▸ Work item: Set down, exactly as written, every line from the top of the records below to the line containing "The height and width of the screenshot is (700, 1200).", both ends included, and no others.

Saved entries
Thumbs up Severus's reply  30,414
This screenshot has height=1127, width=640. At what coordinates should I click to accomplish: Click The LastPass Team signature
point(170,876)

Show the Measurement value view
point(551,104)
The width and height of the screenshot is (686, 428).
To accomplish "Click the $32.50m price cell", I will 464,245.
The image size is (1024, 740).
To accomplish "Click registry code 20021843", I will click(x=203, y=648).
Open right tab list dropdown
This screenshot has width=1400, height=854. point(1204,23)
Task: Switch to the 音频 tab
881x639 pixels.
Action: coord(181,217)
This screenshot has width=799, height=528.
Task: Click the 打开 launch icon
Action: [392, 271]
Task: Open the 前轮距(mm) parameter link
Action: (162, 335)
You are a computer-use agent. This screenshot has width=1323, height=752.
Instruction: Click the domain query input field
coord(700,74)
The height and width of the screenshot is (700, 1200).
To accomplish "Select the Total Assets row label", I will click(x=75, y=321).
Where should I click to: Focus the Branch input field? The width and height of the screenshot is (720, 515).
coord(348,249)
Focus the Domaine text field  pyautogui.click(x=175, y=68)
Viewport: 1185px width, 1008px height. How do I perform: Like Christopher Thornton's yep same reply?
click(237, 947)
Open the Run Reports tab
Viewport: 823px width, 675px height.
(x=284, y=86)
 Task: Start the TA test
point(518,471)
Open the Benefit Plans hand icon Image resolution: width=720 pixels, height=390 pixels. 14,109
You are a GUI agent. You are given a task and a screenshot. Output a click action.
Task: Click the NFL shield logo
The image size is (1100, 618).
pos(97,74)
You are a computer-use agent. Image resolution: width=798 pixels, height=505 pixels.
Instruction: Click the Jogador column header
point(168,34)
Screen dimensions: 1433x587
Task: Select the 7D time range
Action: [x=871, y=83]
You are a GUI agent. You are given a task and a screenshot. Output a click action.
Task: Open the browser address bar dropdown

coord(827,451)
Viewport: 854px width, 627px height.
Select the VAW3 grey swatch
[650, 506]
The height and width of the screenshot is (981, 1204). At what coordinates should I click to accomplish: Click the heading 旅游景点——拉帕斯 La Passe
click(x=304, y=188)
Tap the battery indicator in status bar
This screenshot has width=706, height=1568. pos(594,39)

▸ Answer to the problem:
Thumbs up Severus's reply  30,414
This screenshot has height=1127, width=640. At what coordinates should I click to accomplish: Click The LastPass Team signature
point(170,876)

Show the Measurement value view
point(551,104)
The width and height of the screenshot is (686, 428).
To accomplish "Click the $32.50m price cell", I will 464,245.
The image size is (1024, 740).
To accomplish "Click registry code 20021843", I will click(x=203, y=648).
Open right tab list dropdown
This screenshot has width=1400, height=854. point(1204,23)
Task: Switch to the 音频 tab
881x639 pixels.
Action: coord(181,217)
This screenshot has width=799, height=528.
Task: Click the 打开 launch icon
Action: [392, 271]
Task: Open the 前轮距(mm) parameter link
Action: (162, 335)
You are a computer-use agent. This screenshot has width=1323, height=752.
Instruction: Click the domain query input field
coord(700,74)
The height and width of the screenshot is (700, 1200).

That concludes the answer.